*** Information ***

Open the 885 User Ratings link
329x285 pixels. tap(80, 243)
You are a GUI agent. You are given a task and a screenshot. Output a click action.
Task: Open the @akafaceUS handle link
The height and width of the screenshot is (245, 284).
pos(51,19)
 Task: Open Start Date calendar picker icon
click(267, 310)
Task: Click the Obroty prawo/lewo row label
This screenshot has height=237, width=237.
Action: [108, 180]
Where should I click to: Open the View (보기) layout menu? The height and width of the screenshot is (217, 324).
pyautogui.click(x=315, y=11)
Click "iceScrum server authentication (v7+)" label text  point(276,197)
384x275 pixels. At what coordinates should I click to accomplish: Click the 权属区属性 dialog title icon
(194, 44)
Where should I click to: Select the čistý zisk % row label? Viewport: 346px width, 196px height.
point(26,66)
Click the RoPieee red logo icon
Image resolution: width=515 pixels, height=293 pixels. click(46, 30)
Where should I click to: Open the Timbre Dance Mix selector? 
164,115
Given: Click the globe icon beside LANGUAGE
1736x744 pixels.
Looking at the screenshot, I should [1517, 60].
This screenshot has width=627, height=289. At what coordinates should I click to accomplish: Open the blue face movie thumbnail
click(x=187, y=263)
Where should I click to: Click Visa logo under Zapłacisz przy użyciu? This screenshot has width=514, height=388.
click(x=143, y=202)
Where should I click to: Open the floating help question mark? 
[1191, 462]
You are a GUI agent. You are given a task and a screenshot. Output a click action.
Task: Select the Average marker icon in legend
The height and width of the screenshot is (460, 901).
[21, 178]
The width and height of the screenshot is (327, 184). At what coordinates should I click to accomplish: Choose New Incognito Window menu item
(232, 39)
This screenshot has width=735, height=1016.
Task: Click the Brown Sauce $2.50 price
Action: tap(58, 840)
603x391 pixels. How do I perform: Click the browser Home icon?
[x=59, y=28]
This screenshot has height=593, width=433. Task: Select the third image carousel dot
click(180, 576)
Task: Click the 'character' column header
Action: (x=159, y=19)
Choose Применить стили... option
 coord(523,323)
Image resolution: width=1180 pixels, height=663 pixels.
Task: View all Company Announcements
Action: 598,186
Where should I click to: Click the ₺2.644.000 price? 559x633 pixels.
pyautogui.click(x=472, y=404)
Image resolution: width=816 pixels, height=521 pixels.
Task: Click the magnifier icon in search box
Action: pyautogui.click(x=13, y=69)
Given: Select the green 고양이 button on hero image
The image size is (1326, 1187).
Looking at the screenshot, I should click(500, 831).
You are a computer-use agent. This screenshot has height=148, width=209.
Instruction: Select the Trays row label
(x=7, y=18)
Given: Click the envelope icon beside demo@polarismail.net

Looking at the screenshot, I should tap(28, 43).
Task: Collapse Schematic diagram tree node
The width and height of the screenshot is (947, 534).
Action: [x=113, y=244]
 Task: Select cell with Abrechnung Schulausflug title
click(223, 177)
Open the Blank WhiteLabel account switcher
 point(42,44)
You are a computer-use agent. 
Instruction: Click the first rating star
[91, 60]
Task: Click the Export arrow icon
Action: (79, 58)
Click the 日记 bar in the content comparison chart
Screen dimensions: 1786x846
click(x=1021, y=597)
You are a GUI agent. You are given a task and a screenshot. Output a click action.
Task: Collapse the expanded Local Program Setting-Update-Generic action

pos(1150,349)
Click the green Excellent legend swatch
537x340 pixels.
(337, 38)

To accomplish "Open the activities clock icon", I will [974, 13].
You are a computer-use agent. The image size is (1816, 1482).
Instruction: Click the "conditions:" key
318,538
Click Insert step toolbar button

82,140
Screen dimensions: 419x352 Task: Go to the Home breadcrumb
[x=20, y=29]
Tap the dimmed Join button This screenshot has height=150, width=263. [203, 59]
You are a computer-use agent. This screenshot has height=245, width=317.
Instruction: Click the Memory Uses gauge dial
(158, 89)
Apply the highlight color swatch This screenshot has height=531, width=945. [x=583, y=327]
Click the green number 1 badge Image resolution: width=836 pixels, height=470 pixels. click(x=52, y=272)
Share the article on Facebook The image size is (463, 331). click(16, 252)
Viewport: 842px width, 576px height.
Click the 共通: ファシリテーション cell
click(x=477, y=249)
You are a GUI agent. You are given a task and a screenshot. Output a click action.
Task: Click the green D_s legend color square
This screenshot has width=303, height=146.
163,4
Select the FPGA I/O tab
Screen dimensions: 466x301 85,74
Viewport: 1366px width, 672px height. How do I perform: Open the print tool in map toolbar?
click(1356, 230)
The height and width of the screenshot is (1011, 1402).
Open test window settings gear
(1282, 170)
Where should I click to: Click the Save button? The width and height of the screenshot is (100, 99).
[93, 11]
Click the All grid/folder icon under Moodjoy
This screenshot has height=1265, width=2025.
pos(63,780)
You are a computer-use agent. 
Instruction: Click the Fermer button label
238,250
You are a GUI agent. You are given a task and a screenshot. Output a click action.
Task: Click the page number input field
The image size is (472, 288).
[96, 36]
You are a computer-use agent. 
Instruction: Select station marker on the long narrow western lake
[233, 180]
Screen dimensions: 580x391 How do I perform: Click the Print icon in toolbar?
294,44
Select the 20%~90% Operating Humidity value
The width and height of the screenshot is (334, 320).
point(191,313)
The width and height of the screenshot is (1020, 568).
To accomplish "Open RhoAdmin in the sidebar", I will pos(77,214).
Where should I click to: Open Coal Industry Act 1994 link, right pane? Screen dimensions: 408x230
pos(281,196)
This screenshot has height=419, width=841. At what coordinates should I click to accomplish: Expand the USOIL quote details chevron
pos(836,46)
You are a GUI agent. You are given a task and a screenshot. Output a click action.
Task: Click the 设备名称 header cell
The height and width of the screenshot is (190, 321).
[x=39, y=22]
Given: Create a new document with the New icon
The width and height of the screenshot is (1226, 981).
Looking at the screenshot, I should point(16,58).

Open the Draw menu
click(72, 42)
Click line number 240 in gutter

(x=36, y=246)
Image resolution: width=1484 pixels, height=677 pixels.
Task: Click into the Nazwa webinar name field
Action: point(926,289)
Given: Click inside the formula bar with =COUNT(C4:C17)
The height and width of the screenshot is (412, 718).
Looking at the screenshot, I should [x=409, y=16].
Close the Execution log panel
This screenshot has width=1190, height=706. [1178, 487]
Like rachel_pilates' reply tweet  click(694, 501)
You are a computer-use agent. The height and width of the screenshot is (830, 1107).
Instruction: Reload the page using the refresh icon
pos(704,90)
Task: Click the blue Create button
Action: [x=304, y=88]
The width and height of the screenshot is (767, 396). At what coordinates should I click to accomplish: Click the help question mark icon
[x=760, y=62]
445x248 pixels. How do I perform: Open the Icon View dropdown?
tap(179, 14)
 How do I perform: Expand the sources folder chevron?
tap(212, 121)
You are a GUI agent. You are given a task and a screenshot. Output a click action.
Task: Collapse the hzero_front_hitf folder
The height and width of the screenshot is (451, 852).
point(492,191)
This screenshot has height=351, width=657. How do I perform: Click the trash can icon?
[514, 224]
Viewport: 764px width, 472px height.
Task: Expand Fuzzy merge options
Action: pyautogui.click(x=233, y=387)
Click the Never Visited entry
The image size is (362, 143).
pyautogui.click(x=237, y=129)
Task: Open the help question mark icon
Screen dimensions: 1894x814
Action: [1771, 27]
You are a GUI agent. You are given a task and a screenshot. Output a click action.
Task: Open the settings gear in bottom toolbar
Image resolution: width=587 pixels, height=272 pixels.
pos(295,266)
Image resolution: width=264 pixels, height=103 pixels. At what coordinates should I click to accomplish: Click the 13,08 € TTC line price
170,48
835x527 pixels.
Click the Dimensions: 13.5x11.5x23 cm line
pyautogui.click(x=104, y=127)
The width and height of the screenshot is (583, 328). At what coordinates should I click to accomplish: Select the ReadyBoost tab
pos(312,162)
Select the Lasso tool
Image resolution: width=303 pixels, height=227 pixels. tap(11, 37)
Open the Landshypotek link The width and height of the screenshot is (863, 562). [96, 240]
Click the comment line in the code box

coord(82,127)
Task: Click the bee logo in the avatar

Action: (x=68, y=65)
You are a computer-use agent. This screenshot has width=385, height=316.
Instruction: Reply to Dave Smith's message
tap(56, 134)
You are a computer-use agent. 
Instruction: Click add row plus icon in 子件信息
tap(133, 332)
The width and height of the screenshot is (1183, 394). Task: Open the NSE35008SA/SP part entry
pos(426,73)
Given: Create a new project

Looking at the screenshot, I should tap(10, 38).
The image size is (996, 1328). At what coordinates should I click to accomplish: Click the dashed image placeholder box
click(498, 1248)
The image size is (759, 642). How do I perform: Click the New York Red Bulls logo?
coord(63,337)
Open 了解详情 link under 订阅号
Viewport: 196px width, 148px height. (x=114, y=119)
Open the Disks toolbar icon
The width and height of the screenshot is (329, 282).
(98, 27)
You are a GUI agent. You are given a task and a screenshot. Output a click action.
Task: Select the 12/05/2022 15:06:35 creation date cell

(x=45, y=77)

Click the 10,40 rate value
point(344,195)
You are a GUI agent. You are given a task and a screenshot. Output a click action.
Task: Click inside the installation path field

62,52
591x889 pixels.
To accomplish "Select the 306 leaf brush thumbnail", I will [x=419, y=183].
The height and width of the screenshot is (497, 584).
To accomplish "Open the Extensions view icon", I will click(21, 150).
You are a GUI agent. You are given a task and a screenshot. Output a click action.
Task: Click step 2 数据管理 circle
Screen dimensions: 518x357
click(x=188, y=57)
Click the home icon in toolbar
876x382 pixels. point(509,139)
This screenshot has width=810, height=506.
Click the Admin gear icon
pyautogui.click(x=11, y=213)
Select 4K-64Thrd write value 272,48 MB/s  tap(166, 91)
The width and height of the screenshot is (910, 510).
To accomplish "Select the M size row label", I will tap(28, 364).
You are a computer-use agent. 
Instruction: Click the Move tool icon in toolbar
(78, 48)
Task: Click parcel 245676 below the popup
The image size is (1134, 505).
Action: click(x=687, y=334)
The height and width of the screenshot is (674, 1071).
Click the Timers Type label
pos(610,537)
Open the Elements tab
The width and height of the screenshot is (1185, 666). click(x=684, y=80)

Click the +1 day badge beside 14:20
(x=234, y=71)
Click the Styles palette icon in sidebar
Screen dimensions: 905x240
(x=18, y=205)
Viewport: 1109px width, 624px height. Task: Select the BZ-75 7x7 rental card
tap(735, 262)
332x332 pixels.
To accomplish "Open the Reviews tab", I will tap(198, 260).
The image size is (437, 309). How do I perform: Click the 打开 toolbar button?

*** End of Information ***

_Goal of the exercise_.
Read the entries above and find each line holding the word "sidebar". Copy it out.

_Completed exercise_.
To accomplish "Open RhoAdmin in the sidebar", I will pos(77,214).
Click the Styles palette icon in sidebar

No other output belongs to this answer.